TLDR
Structure your interview to emulate what it’s like to work together on your team.
Outline
How technical interviews are conducted today
Why developers don’t enjoy the current process
Why the current process isn’t great for companies
Mage’s technical interview process
Why developers enjoy this process
Why this process is great for Mage
Conclusion
How technical interviews are conducted today
Most technical interviews today involve a few coding challenges. These coding challenges can be take home assignments, on-site interviews, or coding in real-time via screen sharing or services like HackerRank. These coding challenges usually involve building an algorithm that solves an esoteric problem. The purpose of these types of challenges is to test the individual’s logical ability to understand a problem and code a general solution that solves it.
In addition to coding challenges, technical interviews can include architecture design. This interview tests the ability of the developer to design something from a technical perspective. For example, design a key-value store like Redis.
Why developers don’t enjoy the current process
Take home coding challenges require the developer to spend their own personal time taking a test. Developers don’t have time for that. It also tells them that the company is too busy to interview them in real-time. This isn’t a great experience for the developer.
Ask any developer what book they read when preparing for interviews and most will tell you Cracking the Coding Interview. Why is that?

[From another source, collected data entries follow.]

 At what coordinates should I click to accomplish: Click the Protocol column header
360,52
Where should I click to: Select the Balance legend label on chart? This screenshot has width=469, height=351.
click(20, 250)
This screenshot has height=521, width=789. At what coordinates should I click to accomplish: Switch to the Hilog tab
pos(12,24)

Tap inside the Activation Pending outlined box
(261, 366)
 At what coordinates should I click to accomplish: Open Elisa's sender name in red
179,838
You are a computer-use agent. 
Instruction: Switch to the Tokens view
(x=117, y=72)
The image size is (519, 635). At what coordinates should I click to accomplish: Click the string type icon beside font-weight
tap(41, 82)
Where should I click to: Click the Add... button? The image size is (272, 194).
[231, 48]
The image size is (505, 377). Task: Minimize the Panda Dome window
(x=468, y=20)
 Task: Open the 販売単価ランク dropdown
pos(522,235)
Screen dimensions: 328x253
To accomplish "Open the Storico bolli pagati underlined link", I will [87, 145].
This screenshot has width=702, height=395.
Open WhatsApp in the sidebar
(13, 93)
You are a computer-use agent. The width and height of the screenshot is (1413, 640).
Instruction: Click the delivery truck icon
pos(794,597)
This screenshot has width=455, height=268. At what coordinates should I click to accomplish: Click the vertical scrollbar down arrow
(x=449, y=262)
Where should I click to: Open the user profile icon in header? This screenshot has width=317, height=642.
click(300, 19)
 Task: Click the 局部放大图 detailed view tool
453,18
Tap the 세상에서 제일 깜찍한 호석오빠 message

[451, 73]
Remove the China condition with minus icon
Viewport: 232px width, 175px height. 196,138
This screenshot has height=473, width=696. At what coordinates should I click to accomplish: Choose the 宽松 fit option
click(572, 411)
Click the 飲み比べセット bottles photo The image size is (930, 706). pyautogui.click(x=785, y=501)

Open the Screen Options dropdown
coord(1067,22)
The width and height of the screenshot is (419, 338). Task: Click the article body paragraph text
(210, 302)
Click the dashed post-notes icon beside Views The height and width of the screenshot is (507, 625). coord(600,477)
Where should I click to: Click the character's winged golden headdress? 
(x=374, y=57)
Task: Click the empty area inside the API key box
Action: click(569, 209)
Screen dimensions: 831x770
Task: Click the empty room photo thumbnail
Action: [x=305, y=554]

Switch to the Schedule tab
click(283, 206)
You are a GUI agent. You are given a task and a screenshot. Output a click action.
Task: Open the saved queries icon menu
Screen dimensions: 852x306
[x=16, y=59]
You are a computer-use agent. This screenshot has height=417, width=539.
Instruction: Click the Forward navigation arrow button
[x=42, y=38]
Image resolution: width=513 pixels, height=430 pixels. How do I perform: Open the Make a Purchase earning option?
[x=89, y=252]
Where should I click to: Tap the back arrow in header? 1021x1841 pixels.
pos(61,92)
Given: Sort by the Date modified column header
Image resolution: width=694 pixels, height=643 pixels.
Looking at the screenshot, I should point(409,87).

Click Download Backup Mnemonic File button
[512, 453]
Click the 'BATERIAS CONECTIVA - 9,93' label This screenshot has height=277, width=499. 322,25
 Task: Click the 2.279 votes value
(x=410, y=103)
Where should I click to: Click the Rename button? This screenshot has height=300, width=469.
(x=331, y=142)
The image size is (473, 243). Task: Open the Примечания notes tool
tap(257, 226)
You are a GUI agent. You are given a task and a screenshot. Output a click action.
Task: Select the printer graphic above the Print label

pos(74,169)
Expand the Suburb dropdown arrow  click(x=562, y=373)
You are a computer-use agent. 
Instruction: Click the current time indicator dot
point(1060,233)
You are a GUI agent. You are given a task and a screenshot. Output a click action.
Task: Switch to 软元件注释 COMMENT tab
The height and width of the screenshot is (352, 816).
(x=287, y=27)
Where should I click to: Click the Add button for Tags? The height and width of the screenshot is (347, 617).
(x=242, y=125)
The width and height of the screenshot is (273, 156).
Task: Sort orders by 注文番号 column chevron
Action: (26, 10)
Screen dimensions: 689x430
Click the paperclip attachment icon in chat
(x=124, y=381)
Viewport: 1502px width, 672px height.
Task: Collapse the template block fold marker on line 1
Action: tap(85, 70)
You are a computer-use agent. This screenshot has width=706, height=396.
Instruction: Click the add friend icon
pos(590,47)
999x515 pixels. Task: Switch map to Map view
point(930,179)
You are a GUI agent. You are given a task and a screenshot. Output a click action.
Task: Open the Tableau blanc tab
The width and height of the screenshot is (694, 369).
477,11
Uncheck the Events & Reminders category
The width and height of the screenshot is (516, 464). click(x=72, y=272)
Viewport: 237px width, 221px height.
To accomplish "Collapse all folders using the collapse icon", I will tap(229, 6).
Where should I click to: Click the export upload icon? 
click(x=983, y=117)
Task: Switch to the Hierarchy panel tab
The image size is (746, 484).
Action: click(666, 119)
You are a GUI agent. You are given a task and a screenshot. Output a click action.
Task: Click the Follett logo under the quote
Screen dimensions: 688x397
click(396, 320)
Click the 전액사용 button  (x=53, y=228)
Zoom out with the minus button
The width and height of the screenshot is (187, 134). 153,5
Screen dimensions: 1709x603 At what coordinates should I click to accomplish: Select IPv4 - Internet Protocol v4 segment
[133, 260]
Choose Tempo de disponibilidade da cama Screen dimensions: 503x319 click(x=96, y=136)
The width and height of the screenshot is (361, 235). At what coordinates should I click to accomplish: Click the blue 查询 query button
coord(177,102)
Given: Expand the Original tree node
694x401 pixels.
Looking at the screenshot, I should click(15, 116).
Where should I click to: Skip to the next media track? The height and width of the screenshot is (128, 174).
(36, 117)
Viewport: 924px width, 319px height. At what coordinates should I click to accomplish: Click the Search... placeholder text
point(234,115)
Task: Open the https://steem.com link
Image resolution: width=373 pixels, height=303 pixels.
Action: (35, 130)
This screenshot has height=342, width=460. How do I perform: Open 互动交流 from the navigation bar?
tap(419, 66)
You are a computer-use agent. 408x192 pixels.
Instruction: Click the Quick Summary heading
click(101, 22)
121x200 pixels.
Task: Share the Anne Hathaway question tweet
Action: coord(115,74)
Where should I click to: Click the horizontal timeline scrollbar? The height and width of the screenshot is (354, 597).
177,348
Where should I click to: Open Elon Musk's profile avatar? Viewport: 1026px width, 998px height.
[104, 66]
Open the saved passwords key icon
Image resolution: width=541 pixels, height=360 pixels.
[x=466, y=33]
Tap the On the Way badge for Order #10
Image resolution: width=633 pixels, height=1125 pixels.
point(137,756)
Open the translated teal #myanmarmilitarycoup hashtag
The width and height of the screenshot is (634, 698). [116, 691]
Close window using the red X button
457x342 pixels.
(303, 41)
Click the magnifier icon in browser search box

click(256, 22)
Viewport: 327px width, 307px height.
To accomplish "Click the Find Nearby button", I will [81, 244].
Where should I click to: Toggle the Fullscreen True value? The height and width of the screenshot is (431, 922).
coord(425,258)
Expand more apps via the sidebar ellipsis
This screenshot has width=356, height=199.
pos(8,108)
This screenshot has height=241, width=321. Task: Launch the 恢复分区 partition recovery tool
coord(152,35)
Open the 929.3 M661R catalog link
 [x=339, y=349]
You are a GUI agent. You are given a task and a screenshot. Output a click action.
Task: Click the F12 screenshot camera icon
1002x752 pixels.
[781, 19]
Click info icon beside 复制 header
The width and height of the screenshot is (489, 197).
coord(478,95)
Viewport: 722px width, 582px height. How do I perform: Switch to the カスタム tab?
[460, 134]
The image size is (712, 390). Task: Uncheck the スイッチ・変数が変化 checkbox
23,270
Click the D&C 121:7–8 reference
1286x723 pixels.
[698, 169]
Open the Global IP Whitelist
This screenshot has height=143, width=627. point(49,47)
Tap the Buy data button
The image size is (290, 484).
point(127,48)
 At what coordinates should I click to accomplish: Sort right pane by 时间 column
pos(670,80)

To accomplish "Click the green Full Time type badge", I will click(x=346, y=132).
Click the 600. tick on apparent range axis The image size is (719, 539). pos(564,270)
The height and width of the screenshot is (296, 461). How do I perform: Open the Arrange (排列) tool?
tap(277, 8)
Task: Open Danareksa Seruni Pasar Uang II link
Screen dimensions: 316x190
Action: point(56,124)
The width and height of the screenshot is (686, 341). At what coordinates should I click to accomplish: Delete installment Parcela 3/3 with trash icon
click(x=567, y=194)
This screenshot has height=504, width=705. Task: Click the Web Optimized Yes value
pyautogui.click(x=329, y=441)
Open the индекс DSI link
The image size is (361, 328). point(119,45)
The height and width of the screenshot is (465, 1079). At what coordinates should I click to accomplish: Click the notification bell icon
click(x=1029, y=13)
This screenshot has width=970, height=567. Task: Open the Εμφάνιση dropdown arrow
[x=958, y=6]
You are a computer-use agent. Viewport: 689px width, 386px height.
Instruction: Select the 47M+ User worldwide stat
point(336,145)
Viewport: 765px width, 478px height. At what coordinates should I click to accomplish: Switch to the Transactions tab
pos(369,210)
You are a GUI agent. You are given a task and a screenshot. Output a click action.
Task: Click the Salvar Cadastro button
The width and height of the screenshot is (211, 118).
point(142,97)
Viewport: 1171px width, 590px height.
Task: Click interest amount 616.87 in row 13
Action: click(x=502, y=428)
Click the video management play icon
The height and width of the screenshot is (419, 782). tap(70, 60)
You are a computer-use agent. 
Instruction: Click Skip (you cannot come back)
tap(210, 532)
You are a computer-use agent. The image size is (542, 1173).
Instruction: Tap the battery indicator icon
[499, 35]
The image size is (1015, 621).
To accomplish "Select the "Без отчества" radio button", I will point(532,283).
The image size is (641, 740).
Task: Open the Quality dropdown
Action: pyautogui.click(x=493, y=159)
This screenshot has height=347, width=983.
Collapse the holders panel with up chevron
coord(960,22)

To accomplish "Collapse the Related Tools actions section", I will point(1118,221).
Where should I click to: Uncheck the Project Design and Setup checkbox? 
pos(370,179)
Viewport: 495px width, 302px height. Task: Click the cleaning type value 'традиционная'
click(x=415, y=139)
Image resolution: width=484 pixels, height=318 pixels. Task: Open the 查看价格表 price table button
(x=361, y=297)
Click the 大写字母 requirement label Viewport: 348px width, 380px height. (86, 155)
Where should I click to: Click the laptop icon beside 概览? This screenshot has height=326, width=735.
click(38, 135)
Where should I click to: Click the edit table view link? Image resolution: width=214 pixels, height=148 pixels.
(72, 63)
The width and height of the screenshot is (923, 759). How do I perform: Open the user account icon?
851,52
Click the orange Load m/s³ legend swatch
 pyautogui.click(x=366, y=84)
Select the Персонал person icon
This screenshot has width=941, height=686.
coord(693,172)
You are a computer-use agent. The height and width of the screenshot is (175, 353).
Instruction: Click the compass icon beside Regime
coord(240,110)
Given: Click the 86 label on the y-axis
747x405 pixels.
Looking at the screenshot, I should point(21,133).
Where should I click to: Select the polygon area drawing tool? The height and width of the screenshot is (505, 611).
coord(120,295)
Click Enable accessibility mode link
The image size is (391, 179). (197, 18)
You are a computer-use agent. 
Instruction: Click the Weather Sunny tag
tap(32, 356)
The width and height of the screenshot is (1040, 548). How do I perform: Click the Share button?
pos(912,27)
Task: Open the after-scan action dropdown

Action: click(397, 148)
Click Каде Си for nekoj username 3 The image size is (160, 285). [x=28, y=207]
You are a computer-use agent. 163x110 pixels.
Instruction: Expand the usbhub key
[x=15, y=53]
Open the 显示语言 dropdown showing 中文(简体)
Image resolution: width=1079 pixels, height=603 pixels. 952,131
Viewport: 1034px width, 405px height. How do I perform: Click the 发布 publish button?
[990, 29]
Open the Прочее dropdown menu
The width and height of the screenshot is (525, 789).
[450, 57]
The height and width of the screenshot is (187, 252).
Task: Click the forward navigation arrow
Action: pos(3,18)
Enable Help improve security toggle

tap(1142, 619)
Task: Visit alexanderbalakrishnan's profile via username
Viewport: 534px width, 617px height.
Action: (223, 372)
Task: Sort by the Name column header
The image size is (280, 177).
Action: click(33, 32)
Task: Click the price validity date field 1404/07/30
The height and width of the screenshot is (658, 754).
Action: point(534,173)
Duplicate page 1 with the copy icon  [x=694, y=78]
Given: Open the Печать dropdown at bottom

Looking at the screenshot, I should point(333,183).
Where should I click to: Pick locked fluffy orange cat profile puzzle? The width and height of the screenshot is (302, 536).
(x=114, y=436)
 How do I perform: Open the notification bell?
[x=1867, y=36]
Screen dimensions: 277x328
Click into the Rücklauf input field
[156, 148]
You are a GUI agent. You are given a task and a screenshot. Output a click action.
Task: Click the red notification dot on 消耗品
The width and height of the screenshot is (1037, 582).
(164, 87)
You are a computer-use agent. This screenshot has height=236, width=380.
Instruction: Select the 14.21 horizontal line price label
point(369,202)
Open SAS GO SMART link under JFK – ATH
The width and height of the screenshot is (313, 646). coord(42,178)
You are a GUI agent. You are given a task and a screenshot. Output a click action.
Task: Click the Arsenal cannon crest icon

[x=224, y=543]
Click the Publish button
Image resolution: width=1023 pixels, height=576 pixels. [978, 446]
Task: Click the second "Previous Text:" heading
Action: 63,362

It’s because algorithmic coding challenges feel like taking a standardized test like the SAT or ACT. Developers dread the technical interview process because it has been reduced to memorization instead of creativity.
Why the current process isn’t great for companies
Testing developers on how well they can memorize algorithms isn’t a strong indicator of whether or not they will be able to build end-to-end features. There can be great test takers that don’t adapt well to fast moving environments.
Reviewing a take home coding challenge doesn’t reveal much about how well the developer can collaborate with others and their thought process when problem solving. There are developers who can build their own apps very well, but may struggle building things in tandem with other developers.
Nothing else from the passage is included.